Re: Spark 0.8.0: bits need to come from ASF infrastructure

2013-09-26 Thread Andy Konwinski
Thanks Roman and Chris,

I see here http://www.apache.org/dev/release.html#mirroring that "Project
download pages must link to the mirrors" but I don't see anything about
ordering.

I'm definitely +1 for including a link to the apache mirrors as required
and providing the Cloudfront link first since this seems to satisfy the
apache requirements and provide a better experience for users.

Patrick. Thanks again for all your hard work on this release and for
pushing back on parts of the Apache process as you go. That's how
do-ocracies stay healthy and evolve.
On Sep 26, 2013 7:23 PM, "Mattmann, Chris A (398J)" <
chris.a.mattm...@jpl.nasa.gov> wrote:

> Hi Patrick will reply in more detail later but please know that linking to
> the apache download page is not a request it's a requirement. I will
> explain more in a bit.
>
> Cheers,
> Chris
>
> Sent from my iPhone
>
> On Sep 26, 2013, at 8:09 PM, "Patrick Wendell"  wrote:
>
> > Chris et al,
> >
> > I'm -1 on this because it has many negative consequences for our
> existing users:
> >
> > 1. Users who do automated downloads based on our posted URL's (of
> > which we get many thousands each release) will no longer work. Now if
> > they do "wget XXX" with our posted link, it will fail in a weird way
> > to due to the redirect page. Is there a version of the closer.cgi
> > script which just performs 302 redirects instead of asking me to click
> > on a link?
> >
> > 2. All other users have to click through an additional page to
> > download the software.
> >
> > 3. Amazon Cloudfront is, as a whole, much more reliable and higher
> > bandwidth than the mirror network.
> >
> > These are my concerns, that basically we're causing our users to have
> > a much worse experience. I've identified these concerns with moving to
> > the apache mirror, but perhaps I've overlooked some benefits that
> > would counteract these. Are there benefits?

——————————

Resume the mailing-list thread on Spark 0.8.0 download links and Apache mirrors from the point where it stops.

## Data for analysis
——————————

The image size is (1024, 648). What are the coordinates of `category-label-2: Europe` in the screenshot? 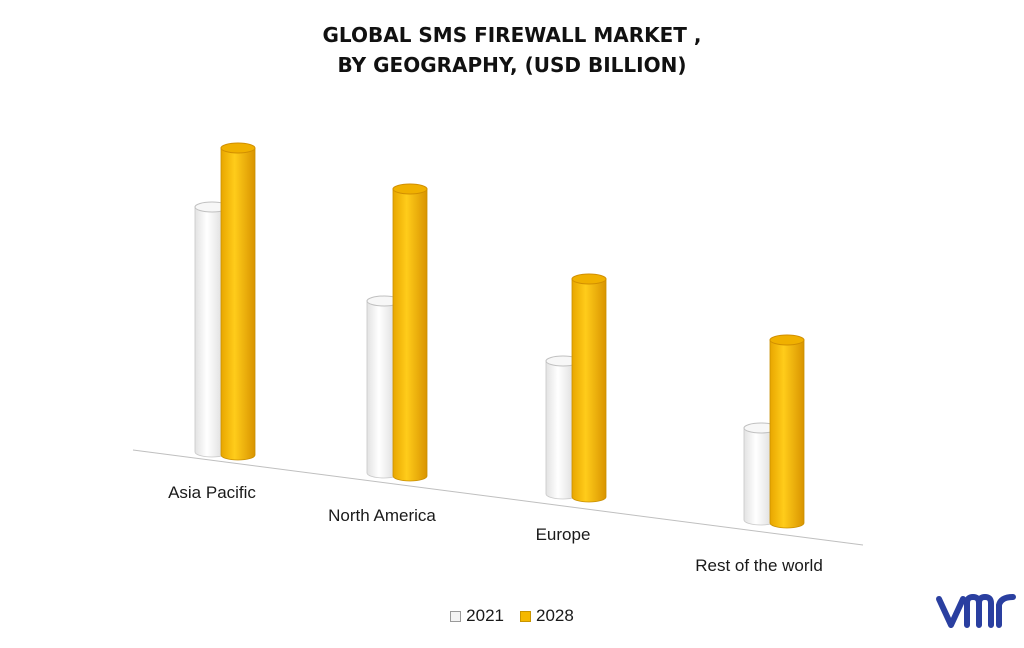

——————————

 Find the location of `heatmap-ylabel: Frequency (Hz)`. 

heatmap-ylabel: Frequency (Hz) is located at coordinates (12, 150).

——————————

## Exercise answer
> >
> > I completely agree that we need to send users to the signatures and
> > hashes at the Apache release site (to verify the release). So I did
> > add the link to this directly adjacent to the download.
> >
> > - Patrick
> >
> > On Thu, Sep 26, 2013 at 3:50 PM, Chris Mattmann 
> wrote:
> >> Hey Guys,
> >>
> >> Yep the link should by the dyn/closer.cgi link on the website and +1
> >> to Roman's comment about auditing spark-project.org links to be
> replaced
> >> with ASF counterparts.
> >>
> >> Cheers,
> >> Chris
> >>
> >>
> >>
> >> -Original Message-
> >> From: Patrick Wendell 
> >> Reply-To: "dev@spark.incubator.apache.org" <
> dev@spark.incubator.apache.org>
> >> Date: Wednesday, September 25, 2013 4:08 PM
> >> To: "dev@spark.incubator.apache.org" 
> >> Subject: Re: Spark 0.8.0: bits need to come from ASF infrastructure
> >>
> >>> Yep, we definitely need to just directly point people the location at
> >>> apache.org where they can find the hashes. I just updated the release
> >>> notes and downloads page to point to that site.
> >>>
> >>> I just wanted to point out that mirroring these through a CDN seems
> >>> philosophically the same as mirroring through Apache, since in neither
> >>> case do we expect the users to trust the artifact they download. We
> >>> just need to be more explicit that we are, indeed, mirroring and
> >>> explain that the trusted root is at apache.org
> >>>
> >>> - Patrick
> >>>
> >>> On Wed, Sep 25, 2013 at 3:56 PM, Roman Shaposhnik 
> wrote:
> >>>> On Wed, Sep 25, 2013 at 3:48 PM, Patrick Wendell 
> >>>> wrote:
> >>>>> Hey we've actually distributed our artifacts through amazon
> cloudfront
> >>>>> in the past (and that is where the website links redirect to).
> >>>>>
> >>>>> Since the apache mirrors don't distribute signatures anyways,
> >>>>
> >>>> True, but apache dist does. IOW, it is not uncommon for those
> >>>> having an automated build/fetching systems to get bits from
> >>>> one of the mirrors and then get the hashes directly from dist.
> >>>>
> >>>> In your current case, I don't think I know of a way to do that.
> >>>>
> >>>> Now, you may say that the current CDN you guys are you using
> >>>> is functioning like a mirror -- well, I'd say that it needs to be
> >>>> called out like one then.
> >>>>
> >>>> Otherwise, as a naive user I *really* have to guess where
> >>>> to get the hashes.
> >>>>
> >>>>> what is the difference between linking to an apache mirror vs using a
> >>>>> more
> >>>>> robust CDN? If people want to verify the downloads they need to go to
> >>>>> the apache root in either case.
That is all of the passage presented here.